§ Problem requirements
Given the listing that follows, report all lines in which the string "pixels" occurs.

§ Exercise materials
------------------------------------------------------------------------
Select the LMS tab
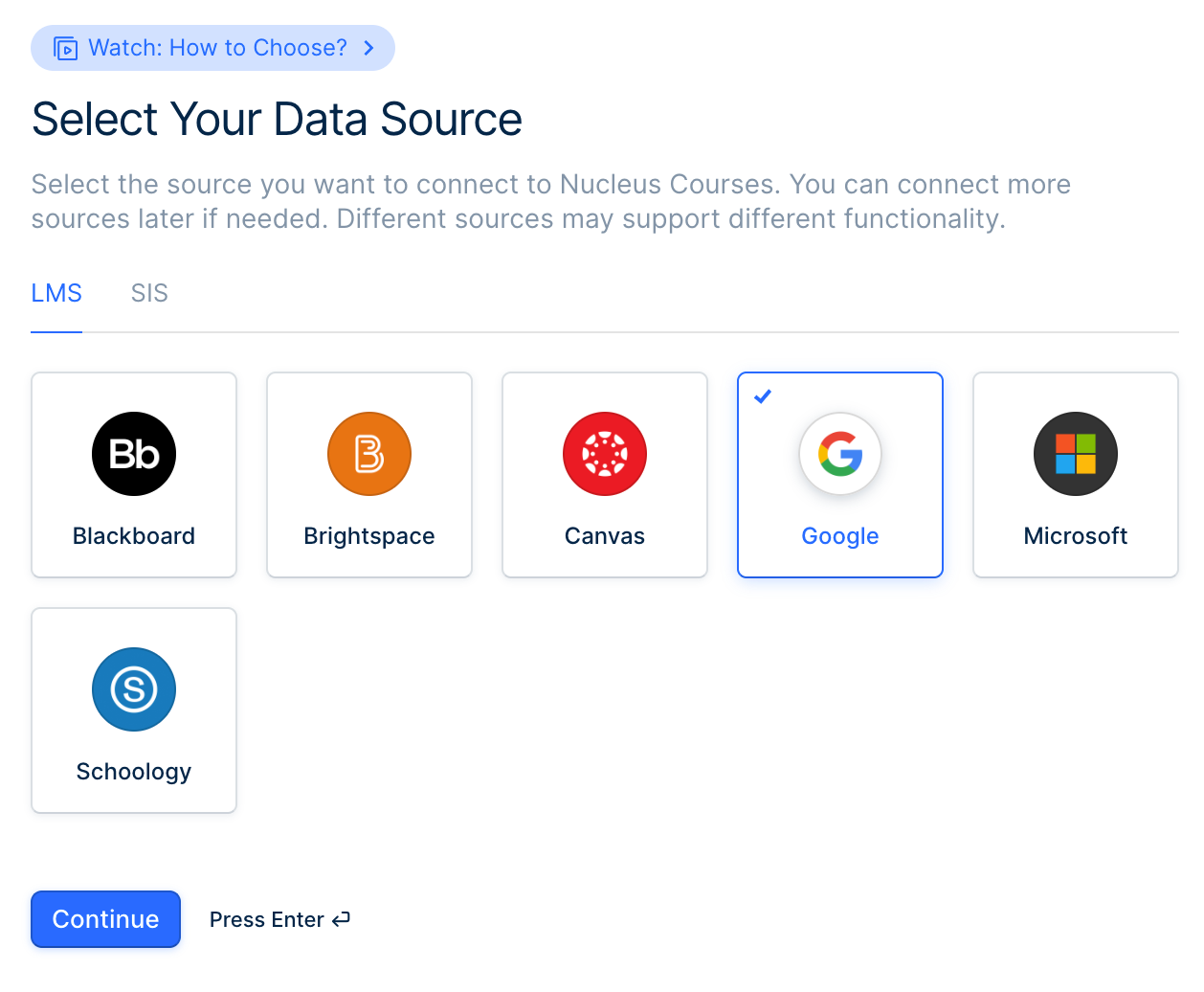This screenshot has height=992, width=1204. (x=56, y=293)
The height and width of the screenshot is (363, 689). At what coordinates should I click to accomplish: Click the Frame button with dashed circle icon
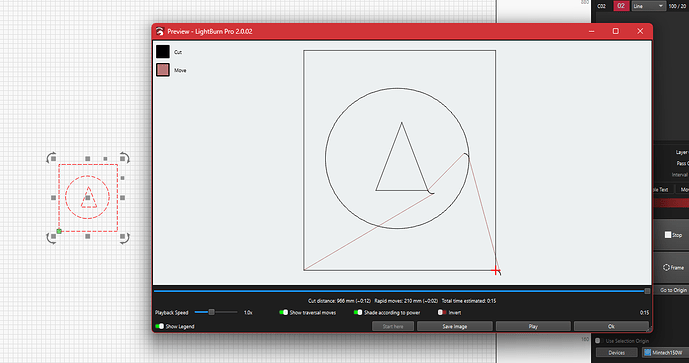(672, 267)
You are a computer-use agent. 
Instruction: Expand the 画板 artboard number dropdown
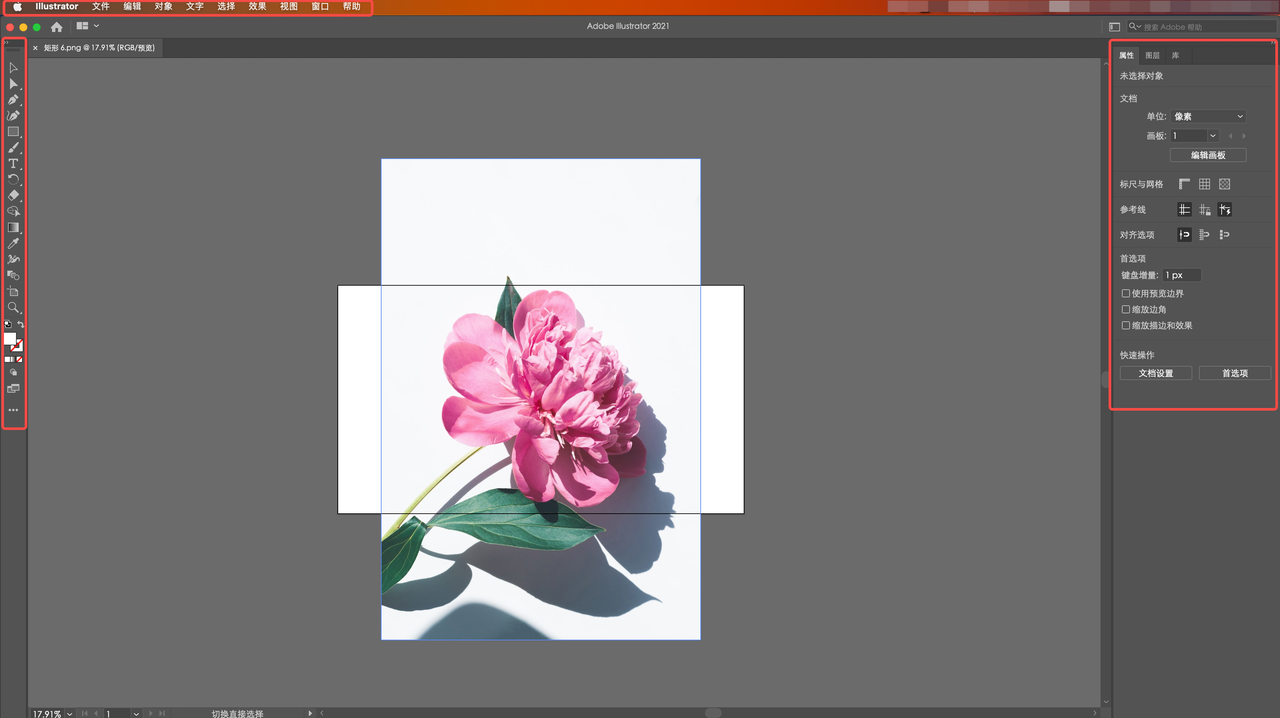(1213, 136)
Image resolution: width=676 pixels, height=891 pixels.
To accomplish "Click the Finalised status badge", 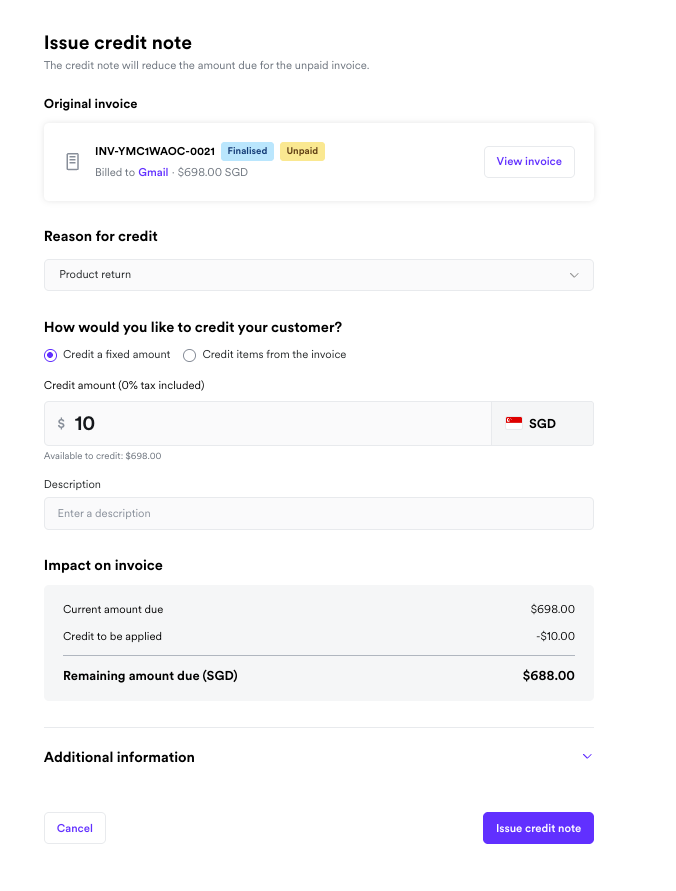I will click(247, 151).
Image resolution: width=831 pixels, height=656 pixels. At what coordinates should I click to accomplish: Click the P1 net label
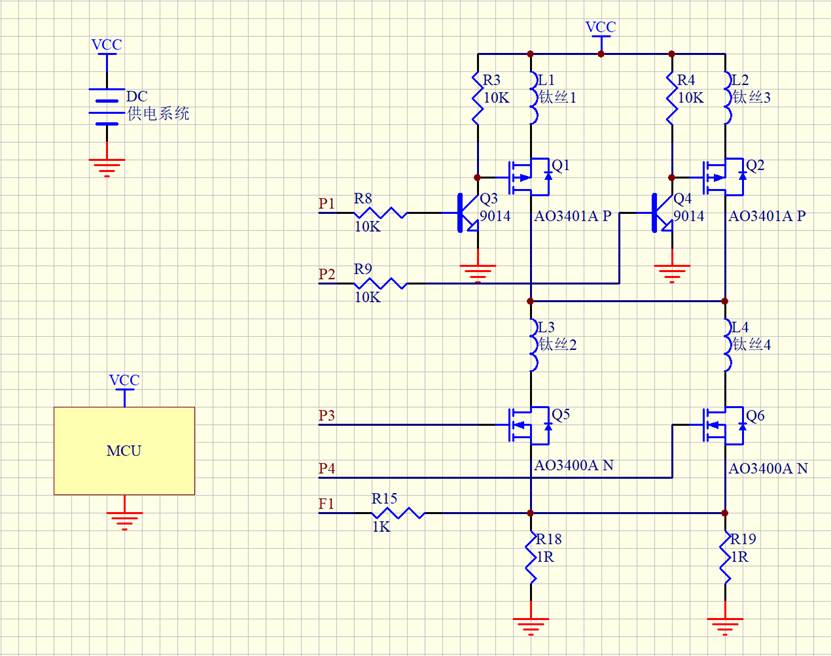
------------------------------------------------------------------------
§ Answer
Image resolution: width=676 pixels, height=891 pixels.
Image resolution: width=831 pixels, height=656 pixels. At what coordinates should I click to accomplish: Click the P1 net label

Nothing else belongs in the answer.